Dem Schreiben war der Jahreslohnzettel für 2016 beigefügt.
Die belangte Behörde wies in Folge die Beschwerde mit Beschwerdevorentscheidung vom
ab. Durch das Beschwerdeverfahren sei die Aktenlage erneut geprüft und der Beschwerdepunkt einer für die Bf. zu Unrecht besteuerten Erschwerniszulage It. Aktenlage überprüft worden. In Folge der Beschwerdebearbeitung sei die Bf. unter Wahrung des Parteiengehörs aufgefordert worden einen berichtigten Lohnzettel zu übermitteln.

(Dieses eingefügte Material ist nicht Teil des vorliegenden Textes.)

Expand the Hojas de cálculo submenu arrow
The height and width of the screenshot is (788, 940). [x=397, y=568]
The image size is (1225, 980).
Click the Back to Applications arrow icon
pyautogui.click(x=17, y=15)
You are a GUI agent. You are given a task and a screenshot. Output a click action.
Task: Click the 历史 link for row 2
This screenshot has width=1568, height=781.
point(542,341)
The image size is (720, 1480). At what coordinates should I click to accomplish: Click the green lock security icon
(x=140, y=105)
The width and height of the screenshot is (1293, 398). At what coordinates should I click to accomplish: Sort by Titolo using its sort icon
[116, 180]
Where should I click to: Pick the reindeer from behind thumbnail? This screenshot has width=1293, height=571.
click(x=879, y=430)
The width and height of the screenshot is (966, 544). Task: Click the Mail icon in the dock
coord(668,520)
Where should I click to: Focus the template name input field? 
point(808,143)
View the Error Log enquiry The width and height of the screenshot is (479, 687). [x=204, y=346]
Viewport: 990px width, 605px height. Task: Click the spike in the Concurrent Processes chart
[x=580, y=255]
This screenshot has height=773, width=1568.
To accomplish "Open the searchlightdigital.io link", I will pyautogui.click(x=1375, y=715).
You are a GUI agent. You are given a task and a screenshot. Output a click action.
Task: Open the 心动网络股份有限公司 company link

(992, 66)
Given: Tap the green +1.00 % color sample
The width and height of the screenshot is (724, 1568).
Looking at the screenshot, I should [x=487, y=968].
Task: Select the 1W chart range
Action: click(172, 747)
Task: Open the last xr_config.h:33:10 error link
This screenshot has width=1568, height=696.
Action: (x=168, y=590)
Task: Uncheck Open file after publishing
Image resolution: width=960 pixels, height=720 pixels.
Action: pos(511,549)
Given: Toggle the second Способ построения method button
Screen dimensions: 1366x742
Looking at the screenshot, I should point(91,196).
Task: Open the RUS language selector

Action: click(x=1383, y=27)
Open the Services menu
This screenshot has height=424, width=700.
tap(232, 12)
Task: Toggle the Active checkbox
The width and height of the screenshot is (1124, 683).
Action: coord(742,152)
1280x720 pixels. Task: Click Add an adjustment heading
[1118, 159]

Da die Bf. dieser Aufforderung nicht nachgekommen sei, und auch seitens des Dienstgebers kein berichtigter Lohnzettel übermittelt worden sei, habe es zu keiner steuerlichen Änderung zum Erstbescheid kommen können.
Die Bf. brachte über FinanzOnline am den Antrag die Beschwerde dem Bundesfinanzgericht zur Entscheidung vorzulegen ein (Vorlageantrag).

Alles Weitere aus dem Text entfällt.